● **Exercise details**
Down to the last character, repeat the data that follows.

● **Available data**
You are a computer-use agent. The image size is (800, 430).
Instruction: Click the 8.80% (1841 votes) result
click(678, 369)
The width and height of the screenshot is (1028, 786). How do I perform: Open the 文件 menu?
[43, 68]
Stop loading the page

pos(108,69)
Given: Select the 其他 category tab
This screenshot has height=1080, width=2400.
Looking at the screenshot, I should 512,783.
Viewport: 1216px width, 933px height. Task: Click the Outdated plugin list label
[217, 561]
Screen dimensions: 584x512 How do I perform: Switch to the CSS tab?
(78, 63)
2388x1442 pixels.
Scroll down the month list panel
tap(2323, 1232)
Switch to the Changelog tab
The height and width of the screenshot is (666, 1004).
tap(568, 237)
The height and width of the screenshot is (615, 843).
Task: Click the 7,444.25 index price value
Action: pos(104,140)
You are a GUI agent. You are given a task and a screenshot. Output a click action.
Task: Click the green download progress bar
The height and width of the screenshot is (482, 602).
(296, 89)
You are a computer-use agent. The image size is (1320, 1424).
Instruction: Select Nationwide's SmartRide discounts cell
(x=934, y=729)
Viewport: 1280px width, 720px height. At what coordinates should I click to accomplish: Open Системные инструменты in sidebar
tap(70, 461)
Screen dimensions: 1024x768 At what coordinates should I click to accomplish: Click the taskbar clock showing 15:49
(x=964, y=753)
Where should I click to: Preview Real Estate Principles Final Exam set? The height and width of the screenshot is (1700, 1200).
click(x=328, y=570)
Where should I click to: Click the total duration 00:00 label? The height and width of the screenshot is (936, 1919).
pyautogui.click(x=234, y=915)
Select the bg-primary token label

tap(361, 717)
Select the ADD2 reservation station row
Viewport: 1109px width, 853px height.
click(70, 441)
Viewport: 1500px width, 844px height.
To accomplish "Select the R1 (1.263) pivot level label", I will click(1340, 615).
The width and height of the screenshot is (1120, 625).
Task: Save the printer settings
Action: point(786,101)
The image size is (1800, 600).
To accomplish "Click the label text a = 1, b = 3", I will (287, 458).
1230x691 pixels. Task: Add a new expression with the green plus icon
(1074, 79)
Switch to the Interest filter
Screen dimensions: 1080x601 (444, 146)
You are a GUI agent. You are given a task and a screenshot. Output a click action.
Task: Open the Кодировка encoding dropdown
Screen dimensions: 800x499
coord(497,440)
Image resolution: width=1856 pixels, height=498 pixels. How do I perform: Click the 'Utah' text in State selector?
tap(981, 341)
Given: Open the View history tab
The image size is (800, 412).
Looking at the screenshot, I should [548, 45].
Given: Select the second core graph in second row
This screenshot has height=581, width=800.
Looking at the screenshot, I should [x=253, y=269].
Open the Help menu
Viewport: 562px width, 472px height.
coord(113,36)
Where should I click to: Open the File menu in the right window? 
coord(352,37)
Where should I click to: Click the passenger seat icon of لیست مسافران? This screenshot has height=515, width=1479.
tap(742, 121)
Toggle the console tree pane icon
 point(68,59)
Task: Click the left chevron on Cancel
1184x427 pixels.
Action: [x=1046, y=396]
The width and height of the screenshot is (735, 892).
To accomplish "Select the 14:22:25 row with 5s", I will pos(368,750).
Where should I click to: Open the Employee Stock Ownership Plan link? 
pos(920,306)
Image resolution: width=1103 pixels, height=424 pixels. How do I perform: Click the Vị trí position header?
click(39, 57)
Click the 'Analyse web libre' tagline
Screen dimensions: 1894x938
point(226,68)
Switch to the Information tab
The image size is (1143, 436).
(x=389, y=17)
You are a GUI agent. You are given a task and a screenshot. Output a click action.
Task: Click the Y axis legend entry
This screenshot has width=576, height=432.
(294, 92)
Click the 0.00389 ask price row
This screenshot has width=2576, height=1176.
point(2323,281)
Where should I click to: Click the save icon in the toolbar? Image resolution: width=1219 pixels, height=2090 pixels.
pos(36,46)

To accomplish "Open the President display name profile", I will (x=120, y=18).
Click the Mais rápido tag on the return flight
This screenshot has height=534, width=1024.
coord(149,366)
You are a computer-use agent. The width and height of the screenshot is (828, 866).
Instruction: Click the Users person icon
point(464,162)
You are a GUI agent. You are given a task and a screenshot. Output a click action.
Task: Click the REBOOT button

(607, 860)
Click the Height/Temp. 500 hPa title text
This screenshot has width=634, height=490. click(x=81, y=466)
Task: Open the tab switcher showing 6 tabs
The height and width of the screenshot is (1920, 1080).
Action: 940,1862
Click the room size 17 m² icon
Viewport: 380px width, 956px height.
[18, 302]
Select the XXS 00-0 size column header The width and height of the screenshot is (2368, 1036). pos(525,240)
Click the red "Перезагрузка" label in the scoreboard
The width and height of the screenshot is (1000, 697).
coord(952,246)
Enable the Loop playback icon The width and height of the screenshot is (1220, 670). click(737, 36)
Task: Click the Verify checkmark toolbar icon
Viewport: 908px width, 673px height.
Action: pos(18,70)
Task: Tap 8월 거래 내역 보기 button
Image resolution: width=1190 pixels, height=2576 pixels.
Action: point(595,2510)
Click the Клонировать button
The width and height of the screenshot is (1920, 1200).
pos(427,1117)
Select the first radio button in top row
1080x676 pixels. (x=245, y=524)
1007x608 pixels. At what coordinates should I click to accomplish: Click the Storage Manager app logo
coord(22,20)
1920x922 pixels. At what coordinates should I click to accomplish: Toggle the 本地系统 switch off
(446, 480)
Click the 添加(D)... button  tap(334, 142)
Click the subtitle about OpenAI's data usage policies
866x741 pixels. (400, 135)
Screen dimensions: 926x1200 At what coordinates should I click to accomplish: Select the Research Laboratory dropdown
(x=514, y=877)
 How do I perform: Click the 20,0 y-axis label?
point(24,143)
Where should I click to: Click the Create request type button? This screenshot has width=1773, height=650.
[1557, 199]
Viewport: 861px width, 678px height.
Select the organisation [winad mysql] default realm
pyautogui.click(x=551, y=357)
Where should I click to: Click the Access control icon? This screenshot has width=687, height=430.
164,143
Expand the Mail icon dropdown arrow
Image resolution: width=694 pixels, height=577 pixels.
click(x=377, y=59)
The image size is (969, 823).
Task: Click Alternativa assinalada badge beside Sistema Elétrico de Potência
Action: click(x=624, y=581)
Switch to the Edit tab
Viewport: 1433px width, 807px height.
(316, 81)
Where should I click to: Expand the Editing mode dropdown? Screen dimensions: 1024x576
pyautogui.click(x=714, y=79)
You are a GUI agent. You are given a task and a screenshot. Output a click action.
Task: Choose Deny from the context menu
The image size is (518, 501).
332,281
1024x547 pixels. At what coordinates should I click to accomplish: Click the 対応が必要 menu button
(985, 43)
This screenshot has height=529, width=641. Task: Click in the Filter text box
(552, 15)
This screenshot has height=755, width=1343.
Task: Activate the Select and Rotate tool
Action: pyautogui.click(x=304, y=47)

● **Problem solution**
You are a computer-use agent. The image size is (800, 430).
Instruction: Click the 8.80% (1841 votes) result
click(678, 369)
The width and height of the screenshot is (1028, 786). How do I perform: Open the 文件 menu?
[43, 68]
Stop loading the page

pos(108,69)
Given: Select the 其他 category tab
This screenshot has height=1080, width=2400.
Looking at the screenshot, I should 512,783.
Viewport: 1216px width, 933px height. Task: Click the Outdated plugin list label
[217, 561]
Screen dimensions: 584x512 How do I perform: Switch to the CSS tab?
(78, 63)
2388x1442 pixels.
Scroll down the month list panel
tap(2323, 1232)
Switch to the Changelog tab
The height and width of the screenshot is (666, 1004).
tap(568, 237)
The height and width of the screenshot is (615, 843).
Task: Click the 7,444.25 index price value
Action: pos(104,140)
You are a GUI agent. You are given a task and a screenshot. Output a click action.
Task: Click the green download progress bar
The height and width of the screenshot is (482, 602).
(296, 89)
You are a computer-use agent. The image size is (1320, 1424).
Instruction: Select Nationwide's SmartRide discounts cell
(x=934, y=729)
Viewport: 1280px width, 720px height. At what coordinates should I click to accomplish: Open Системные инструменты in sidebar
tap(70, 461)
Screen dimensions: 1024x768 At what coordinates should I click to accomplish: Click the taskbar clock showing 15:49
(x=964, y=753)
Where should I click to: Preview Real Estate Principles Final Exam set? The height and width of the screenshot is (1700, 1200).
click(x=328, y=570)
Where should I click to: Click the total duration 00:00 label? The height and width of the screenshot is (936, 1919).
pyautogui.click(x=234, y=915)
Select the bg-primary token label

tap(361, 717)
Select the ADD2 reservation station row
Viewport: 1109px width, 853px height.
click(70, 441)
Viewport: 1500px width, 844px height.
To accomplish "Select the R1 (1.263) pivot level label", I will click(1340, 615).
The width and height of the screenshot is (1120, 625).
Task: Save the printer settings
Action: point(786,101)
The image size is (1800, 600).
To accomplish "Click the label text a = 1, b = 3", I will (287, 458).
1230x691 pixels. Task: Add a new expression with the green plus icon
(1074, 79)
Switch to the Interest filter
Screen dimensions: 1080x601 (444, 146)
You are a GUI agent. You are given a task and a screenshot. Output a click action.
Task: Open the Кодировка encoding dropdown
Screen dimensions: 800x499
coord(497,440)
Image resolution: width=1856 pixels, height=498 pixels. How do I perform: Click the 'Utah' text in State selector?
tap(981, 341)
Given: Open the View history tab
The image size is (800, 412).
Looking at the screenshot, I should [548, 45].
Given: Select the second core graph in second row
This screenshot has height=581, width=800.
Looking at the screenshot, I should [x=253, y=269].
Open the Help menu
Viewport: 562px width, 472px height.
coord(113,36)
Where should I click to: Open the File menu in the right window? 
coord(352,37)
Where should I click to: Click the passenger seat icon of لیست مسافران? This screenshot has height=515, width=1479.
tap(742, 121)
Toggle the console tree pane icon
 point(68,59)
Task: Click the left chevron on Cancel
1184x427 pixels.
Action: [x=1046, y=396]
The width and height of the screenshot is (735, 892).
To accomplish "Select the 14:22:25 row with 5s", I will pos(368,750).
Where should I click to: Open the Employee Stock Ownership Plan link? 
pos(920,306)
Image resolution: width=1103 pixels, height=424 pixels. How do I perform: Click the Vị trí position header?
click(39, 57)
Click the 'Analyse web libre' tagline
Screen dimensions: 1894x938
point(226,68)
Switch to the Information tab
The image size is (1143, 436).
(x=389, y=17)
You are a GUI agent. You are given a task and a screenshot. Output a click action.
Task: Click the Y axis legend entry
This screenshot has width=576, height=432.
(294, 92)
Click the 0.00389 ask price row
This screenshot has width=2576, height=1176.
point(2323,281)
Where should I click to: Click the save icon in the toolbar? Image resolution: width=1219 pixels, height=2090 pixels.
pos(36,46)

To accomplish "Open the President display name profile", I will (x=120, y=18).
Click the Mais rápido tag on the return flight
This screenshot has height=534, width=1024.
coord(149,366)
You are a computer-use agent. The width and height of the screenshot is (828, 866).
Instruction: Click the Users person icon
point(464,162)
You are a GUI agent. You are given a task and a screenshot. Output a click action.
Task: Click the REBOOT button

(607, 860)
Click the Height/Temp. 500 hPa title text
This screenshot has width=634, height=490. click(x=81, y=466)
Task: Open the tab switcher showing 6 tabs
The height and width of the screenshot is (1920, 1080).
Action: 940,1862
Click the room size 17 m² icon
Viewport: 380px width, 956px height.
[18, 302]
Select the XXS 00-0 size column header The width and height of the screenshot is (2368, 1036). pos(525,240)
Click the red "Перезагрузка" label in the scoreboard
The width and height of the screenshot is (1000, 697).
coord(952,246)
Enable the Loop playback icon The width and height of the screenshot is (1220, 670). click(737, 36)
Task: Click the Verify checkmark toolbar icon
Viewport: 908px width, 673px height.
Action: pos(18,70)
Task: Tap 8월 거래 내역 보기 button
Image resolution: width=1190 pixels, height=2576 pixels.
Action: point(595,2510)
Click the Клонировать button
The width and height of the screenshot is (1920, 1200).
pos(427,1117)
Select the first radio button in top row
1080x676 pixels. (x=245, y=524)
1007x608 pixels. At what coordinates should I click to accomplish: Click the Storage Manager app logo
coord(22,20)
1920x922 pixels. At what coordinates should I click to accomplish: Toggle the 本地系统 switch off
(446, 480)
Click the 添加(D)... button  tap(334, 142)
Click the subtitle about OpenAI's data usage policies
866x741 pixels. (400, 135)
Screen dimensions: 926x1200 At what coordinates should I click to accomplish: Select the Research Laboratory dropdown
(x=514, y=877)
 How do I perform: Click the 20,0 y-axis label?
point(24,143)
Where should I click to: Click the Create request type button? This screenshot has width=1773, height=650.
[1557, 199]
Viewport: 861px width, 678px height.
Select the organisation [winad mysql] default realm
pyautogui.click(x=551, y=357)
Where should I click to: Click the Access control icon? This screenshot has width=687, height=430.
164,143
Expand the Mail icon dropdown arrow
Image resolution: width=694 pixels, height=577 pixels.
click(x=377, y=59)
The image size is (969, 823).
Task: Click Alternativa assinalada badge beside Sistema Elétrico de Potência
Action: click(x=624, y=581)
Switch to the Edit tab
Viewport: 1433px width, 807px height.
(316, 81)
Where should I click to: Expand the Editing mode dropdown? Screen dimensions: 1024x576
pyautogui.click(x=714, y=79)
You are a GUI agent. You are given a task and a screenshot. Output a click action.
Task: Choose Deny from the context menu
The image size is (518, 501).
332,281
1024x547 pixels. At what coordinates should I click to accomplish: Click the 対応が必要 menu button
(985, 43)
This screenshot has height=529, width=641. Task: Click in the Filter text box
(552, 15)
This screenshot has height=755, width=1343.
Task: Activate the Select and Rotate tool
Action: pyautogui.click(x=304, y=47)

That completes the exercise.